The current research is focused on preparing pharmaceutical FLZ-BA co-crystals using a solvent evaporation technique following characterization by SEM, FTIR, DSC, and PXRD techniques. The co-crystal revealed improved aqueous solubility by 13 folds than FLZ alone. Furthermore, the pure FLZ and co-crystal were subjected to powder flow characterization and the co-crystal showed improved flow characteristics than FLZ alone. The FLZ-BA co-crystal compacts showed tensile strength >2 MPa, even at a compaction pressure of 50 MPa. The percentage elasticity of co-crystal was much lower than FLZ; hence, reducing the fragmentation and capping issues improved mechanical properties and better plastic deformation than pure FLZ. In addition, the Heckel and Kawakita analysis of co-crystal also points towards better plastic deformation and particle rearrangement. The improved tensile strength, reduced elasticity, and better plastic deformation of co-crystal point towards the formation of a co-crystal loaded-tablet without tablet defects.

Moreover, the in vitro antifungal tests showed the antifungal activity of co-crystal against Candida albicans improved by pure FLZ by 1.81 times. An increased powder dissolution was observed, representing almost more than 80 percent drug release in the initial phases of dissolution, suggesting the formation of immediate release formulations. Furthermore, the co-crystals were successful in reducing the hygroscopicity, and hence improved the stability of FLZ even at accelerated stability conditions. The current study suggested the co-crystallization technique’s potential to improve not just physicochemical properties but physicomechanical properties of pharmaceutical APIs.
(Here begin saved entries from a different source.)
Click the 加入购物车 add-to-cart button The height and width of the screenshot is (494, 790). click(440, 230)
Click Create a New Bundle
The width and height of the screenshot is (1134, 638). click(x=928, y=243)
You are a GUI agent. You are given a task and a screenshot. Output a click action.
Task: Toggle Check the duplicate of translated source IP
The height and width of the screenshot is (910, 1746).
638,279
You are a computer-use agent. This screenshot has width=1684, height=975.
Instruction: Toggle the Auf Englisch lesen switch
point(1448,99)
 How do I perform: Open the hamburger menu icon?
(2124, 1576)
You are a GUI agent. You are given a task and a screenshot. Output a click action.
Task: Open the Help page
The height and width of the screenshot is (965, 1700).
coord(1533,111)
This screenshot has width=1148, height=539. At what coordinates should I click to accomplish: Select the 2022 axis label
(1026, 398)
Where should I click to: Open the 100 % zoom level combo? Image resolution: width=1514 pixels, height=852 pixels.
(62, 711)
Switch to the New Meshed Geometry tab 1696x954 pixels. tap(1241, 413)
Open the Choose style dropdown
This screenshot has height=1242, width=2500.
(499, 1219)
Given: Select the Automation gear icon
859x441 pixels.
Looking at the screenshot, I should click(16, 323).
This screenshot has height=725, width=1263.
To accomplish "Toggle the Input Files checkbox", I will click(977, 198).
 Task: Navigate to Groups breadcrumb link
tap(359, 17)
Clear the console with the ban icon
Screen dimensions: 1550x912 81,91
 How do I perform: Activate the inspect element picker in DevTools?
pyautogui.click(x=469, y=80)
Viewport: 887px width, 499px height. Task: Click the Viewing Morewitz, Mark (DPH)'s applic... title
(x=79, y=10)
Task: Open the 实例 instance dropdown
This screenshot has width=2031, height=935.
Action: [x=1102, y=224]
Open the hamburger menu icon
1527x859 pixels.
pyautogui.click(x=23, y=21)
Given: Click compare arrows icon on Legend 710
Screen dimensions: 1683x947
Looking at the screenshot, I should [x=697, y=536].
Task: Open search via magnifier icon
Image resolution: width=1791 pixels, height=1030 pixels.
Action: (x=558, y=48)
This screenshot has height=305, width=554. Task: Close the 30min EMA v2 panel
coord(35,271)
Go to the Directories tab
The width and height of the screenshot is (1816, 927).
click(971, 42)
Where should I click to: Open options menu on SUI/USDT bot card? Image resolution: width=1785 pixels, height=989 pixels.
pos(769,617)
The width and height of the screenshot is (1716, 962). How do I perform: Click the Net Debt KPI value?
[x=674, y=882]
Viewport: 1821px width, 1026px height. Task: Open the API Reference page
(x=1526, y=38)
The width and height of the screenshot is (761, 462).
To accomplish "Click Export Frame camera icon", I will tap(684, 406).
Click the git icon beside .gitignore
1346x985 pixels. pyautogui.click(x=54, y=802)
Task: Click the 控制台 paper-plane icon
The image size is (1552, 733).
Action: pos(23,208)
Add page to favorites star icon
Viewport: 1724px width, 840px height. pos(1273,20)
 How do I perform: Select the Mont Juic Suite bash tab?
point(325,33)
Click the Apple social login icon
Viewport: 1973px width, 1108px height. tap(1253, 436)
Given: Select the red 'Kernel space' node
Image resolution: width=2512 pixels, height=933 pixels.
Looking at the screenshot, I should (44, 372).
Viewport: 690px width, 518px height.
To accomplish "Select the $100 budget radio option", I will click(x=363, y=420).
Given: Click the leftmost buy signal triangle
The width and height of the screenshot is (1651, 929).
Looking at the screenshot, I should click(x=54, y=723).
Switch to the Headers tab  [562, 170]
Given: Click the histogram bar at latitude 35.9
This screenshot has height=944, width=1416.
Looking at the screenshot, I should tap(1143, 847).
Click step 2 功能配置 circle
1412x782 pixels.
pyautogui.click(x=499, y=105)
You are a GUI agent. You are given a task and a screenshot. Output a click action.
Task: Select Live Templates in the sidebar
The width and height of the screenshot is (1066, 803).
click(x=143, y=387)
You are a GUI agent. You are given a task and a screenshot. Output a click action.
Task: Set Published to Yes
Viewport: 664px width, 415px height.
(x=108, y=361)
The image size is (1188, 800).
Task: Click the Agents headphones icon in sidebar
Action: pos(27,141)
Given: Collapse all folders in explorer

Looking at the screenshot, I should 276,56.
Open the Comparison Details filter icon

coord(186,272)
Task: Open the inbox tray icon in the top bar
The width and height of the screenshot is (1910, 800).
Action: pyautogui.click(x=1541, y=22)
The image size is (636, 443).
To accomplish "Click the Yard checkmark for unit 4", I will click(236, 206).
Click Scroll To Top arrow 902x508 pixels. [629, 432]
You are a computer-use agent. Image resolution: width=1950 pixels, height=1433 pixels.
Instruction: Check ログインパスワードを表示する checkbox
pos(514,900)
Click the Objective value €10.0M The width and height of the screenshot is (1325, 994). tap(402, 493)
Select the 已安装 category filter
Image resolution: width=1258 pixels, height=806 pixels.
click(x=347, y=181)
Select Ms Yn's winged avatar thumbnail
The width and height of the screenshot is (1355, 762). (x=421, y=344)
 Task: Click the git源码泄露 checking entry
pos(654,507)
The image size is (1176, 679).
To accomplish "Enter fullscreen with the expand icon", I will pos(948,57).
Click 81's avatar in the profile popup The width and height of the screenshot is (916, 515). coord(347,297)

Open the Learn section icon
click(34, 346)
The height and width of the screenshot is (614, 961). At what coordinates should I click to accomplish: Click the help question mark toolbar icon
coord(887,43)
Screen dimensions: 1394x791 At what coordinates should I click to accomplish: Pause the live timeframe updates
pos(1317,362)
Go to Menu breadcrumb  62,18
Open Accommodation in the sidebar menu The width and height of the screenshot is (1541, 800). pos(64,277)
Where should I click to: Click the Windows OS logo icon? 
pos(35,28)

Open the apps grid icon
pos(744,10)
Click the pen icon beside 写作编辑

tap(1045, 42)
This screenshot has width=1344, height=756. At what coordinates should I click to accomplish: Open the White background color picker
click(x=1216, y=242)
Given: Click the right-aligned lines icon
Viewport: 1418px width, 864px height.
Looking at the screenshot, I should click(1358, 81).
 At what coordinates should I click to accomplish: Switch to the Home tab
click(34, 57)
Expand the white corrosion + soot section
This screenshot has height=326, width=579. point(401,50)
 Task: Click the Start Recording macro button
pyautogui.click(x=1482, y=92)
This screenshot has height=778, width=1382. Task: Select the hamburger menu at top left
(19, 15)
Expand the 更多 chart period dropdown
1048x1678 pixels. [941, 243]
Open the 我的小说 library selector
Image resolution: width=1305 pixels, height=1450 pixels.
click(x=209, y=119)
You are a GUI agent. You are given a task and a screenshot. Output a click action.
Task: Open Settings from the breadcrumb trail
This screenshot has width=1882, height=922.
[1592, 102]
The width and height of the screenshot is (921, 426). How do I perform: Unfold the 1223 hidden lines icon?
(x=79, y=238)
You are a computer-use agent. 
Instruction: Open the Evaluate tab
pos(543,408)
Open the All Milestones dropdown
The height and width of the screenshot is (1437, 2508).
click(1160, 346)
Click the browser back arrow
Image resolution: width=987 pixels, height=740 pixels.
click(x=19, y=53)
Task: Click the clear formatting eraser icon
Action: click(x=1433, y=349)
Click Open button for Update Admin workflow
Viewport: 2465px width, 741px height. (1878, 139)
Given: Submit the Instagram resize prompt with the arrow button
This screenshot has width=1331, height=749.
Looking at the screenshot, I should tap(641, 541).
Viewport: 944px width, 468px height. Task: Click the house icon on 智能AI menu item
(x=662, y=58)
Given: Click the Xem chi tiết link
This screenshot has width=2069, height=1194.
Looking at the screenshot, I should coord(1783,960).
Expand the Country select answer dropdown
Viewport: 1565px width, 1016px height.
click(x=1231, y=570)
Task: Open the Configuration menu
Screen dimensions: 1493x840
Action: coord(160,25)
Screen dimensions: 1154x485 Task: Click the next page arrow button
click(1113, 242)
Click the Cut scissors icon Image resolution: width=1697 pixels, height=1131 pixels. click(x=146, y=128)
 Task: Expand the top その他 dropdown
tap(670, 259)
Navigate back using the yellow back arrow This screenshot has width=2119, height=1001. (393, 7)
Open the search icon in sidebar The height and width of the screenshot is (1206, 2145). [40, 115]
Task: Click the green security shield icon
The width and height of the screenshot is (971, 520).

The approach can be applied to industries for addressing drugs with poor compressibility to convert them into directly compressible solids. The outcome of the current research will be more pronounced towards commercialization by exploring the structural characterization of the solids, in vivo characterization, and formation of suitable dosage forms in the futuristic plan.